Is there an easy way to "filter out" the brown blotches or do I have to go in pixel by pixel and either mask or erase the brown? I haven’t found any help in the references I’ve looked at so far. Regards —
MR
Mike Russell
Jan 29, 2006
"JimR" wrote in message
I have an old diploma, which was probably printed on parchment or something similar, and over the years the paper has developed a number of large brown blotches. I would like to scan it, and using Photoshop Elements 4, remove the brown tint and recreate a like-new diploma, which I hope to have (re) signed by the original signer.

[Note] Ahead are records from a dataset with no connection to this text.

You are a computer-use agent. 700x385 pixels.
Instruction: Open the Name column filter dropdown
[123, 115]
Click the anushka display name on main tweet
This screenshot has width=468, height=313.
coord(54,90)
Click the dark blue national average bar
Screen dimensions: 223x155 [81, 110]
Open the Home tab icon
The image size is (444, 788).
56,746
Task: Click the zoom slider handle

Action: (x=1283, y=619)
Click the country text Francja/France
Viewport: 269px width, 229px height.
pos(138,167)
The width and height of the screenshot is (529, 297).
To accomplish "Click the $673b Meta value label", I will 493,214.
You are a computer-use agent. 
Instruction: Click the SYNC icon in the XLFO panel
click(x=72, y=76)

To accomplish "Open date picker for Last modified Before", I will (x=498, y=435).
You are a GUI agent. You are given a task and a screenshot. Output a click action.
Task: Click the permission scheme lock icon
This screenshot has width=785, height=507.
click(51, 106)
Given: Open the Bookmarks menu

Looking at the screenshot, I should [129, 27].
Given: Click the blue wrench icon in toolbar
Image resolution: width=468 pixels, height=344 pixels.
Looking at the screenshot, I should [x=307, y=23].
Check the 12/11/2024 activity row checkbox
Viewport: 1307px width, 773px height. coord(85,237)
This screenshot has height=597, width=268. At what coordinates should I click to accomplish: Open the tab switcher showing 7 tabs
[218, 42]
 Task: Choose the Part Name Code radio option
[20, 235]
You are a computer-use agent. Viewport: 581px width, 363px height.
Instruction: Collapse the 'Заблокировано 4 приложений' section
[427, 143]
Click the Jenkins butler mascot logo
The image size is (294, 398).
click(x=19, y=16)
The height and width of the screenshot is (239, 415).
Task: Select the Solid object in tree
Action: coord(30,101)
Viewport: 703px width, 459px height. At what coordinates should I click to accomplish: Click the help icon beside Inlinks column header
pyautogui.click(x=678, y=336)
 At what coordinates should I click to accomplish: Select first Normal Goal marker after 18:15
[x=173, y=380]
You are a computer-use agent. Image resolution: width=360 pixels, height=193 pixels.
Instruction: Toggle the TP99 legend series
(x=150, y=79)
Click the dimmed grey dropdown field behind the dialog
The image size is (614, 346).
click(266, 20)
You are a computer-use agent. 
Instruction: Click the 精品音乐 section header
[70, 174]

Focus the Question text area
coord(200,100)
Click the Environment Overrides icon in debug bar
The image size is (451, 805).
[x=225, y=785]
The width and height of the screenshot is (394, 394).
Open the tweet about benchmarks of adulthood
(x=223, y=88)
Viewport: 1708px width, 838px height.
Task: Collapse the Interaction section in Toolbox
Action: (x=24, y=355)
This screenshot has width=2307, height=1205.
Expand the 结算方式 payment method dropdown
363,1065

Is there an easy way to "filter out" the brown blotches or do I have to go in pixel by pixel and either mask or erase the brown? I haven’t found any help in the references I’ve looked at so far. Regards —

Try duping the image, converting to lab mode, and using levels on the a channel to generate a mask. Then use this as the layer mask for a curved layer on your original. Put an example up somewhere and I’ll give it a try. —
Mike Russell
www.curvemeister.com
HL
Harry Limey
Jan 29, 2006
"JimR" wrote in message news:7SUCf.5399
Is there an easy way to "filter out" the brown blotches or do I have to go in pixel by pixel and either mask or erase the brown? I haven’t found any help in the references I’ve looked at so far. Regards —

Does elements have a colour replacement tool?
JF
John Forest
Jan 29, 2006
You might try scanning the diploma in color and using the channel mixer find a combination of channels that minimizes the stain. Make it into a monochrome through this and then use the threshold adjustment to eliminate the rest of the stain. (I’m assuming that there is little or no grayscale to the document.)
K
KatWoman
Jan 29, 2006
"John Forest" wrote in message
You might try scanning the diploma in color and using the channel mixer find a combination of channels that minimizes the stain. Make it into a monochrome through this and then use the threshold adjustment to eliminate the rest of the stain. (I’m assuming that there is little or no grayscale to the document.)
there is a tutorial how to remove a wine stain on an older version of PS, it was possibly a Russell Brown one. It uses this technique you describe, adjusting the channel and adding a channel somehow.
can’t find it online tho..sorry
J
JimR
Jan 30, 2006
Thanks to everyone for the ideas — I’ll pursue them. I’ve suddenly and unexpectedly been snowed under with other work, so I’ll have to pursue this over the next few weeks. Regards —

"KatWoman" wrote in message
"John Forest" wrote in message
You might try scanning the diploma in color and using the channel mixer find a combination of channels that minimizes the stain. Make it into a monochrome through this and then use the threshold adjustment to eliminate the rest of the stain. (I’m assuming that there is little or no grayscale to the document.)
there is a tutorial how to remove a wine stain on an older version of PS, it was possibly a Russell Brown one. It uses this technique you describe, adjusting the channel and adding a channel somehow.
can’t find it online tho..sorry
J
JimR
Jan 30, 2006
"Mike Russell" wrote in message
"JimR" wrote in message
I have an old diploma, which was probably printed on parchment or something similar, and over the years the paper has developed a number of large brown blotches. I would like to scan it, and using Photoshop Elements 4, remove the brown tint and recreate a like-new diploma, which I hope to have (re) signed by the original signer.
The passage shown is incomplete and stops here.